### Exercise objective
Quote, word for word, the line containing "Task: Switch to the 登陆 tab" and all lines that follow it to the end of the records, with no pictures.

### Information supplied
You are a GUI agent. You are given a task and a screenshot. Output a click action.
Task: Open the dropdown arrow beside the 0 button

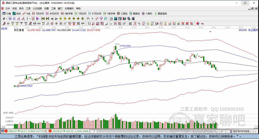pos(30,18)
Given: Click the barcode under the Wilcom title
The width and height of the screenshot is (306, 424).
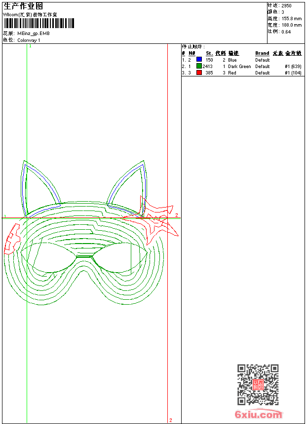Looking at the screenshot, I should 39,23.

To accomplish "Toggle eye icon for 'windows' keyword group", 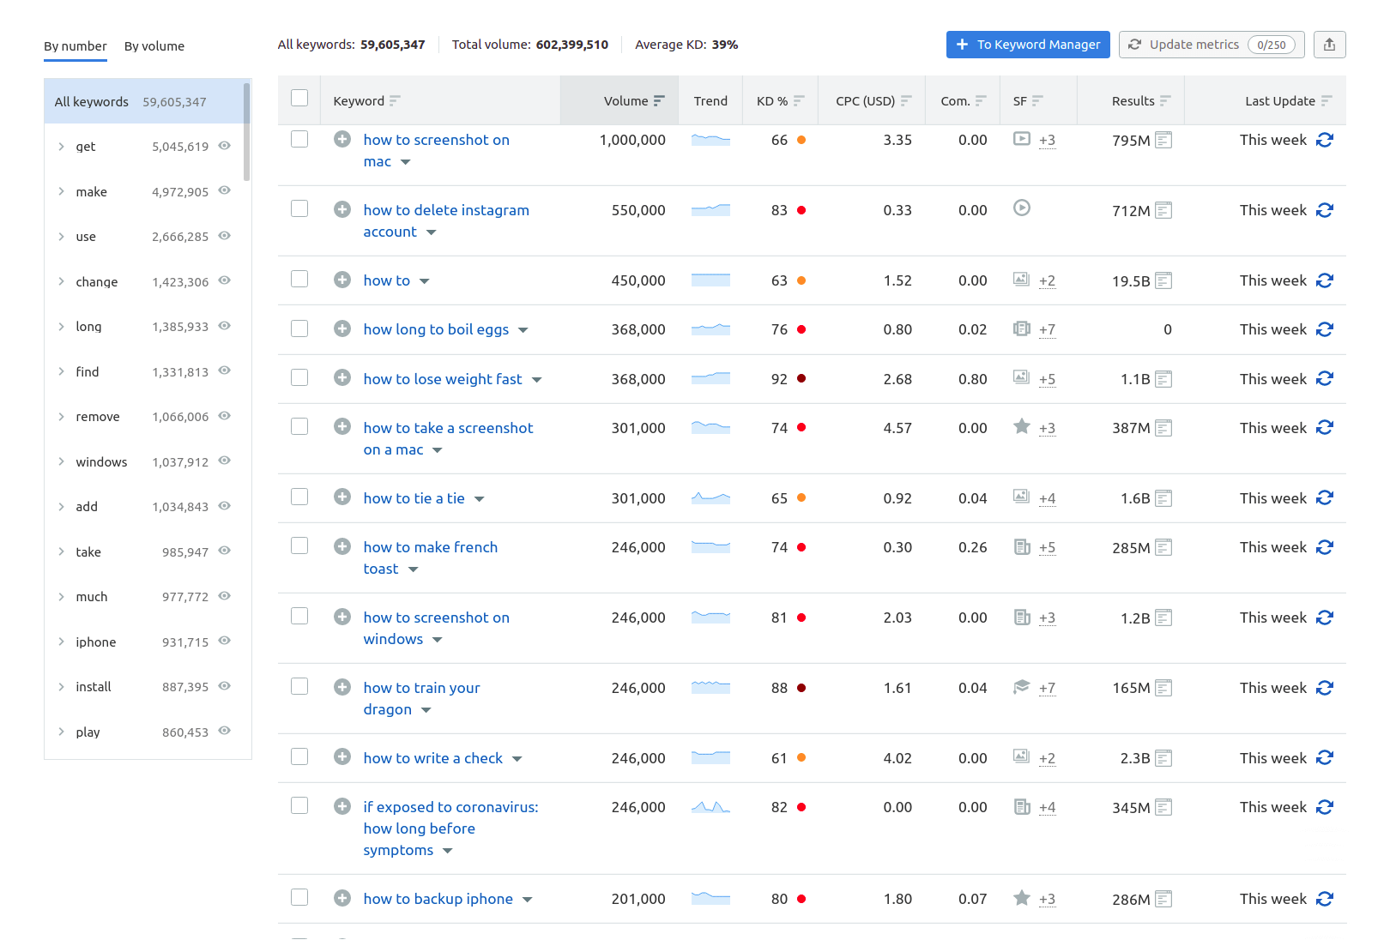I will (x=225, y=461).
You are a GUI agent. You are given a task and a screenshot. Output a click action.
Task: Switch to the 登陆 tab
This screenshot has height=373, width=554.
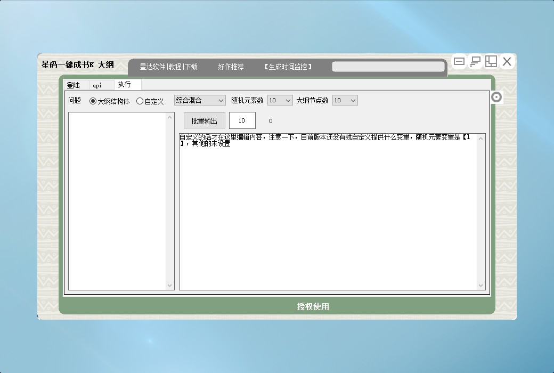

### Response to the exercise
Task: Switch to the 登陆 tab
This screenshot has height=373, width=554.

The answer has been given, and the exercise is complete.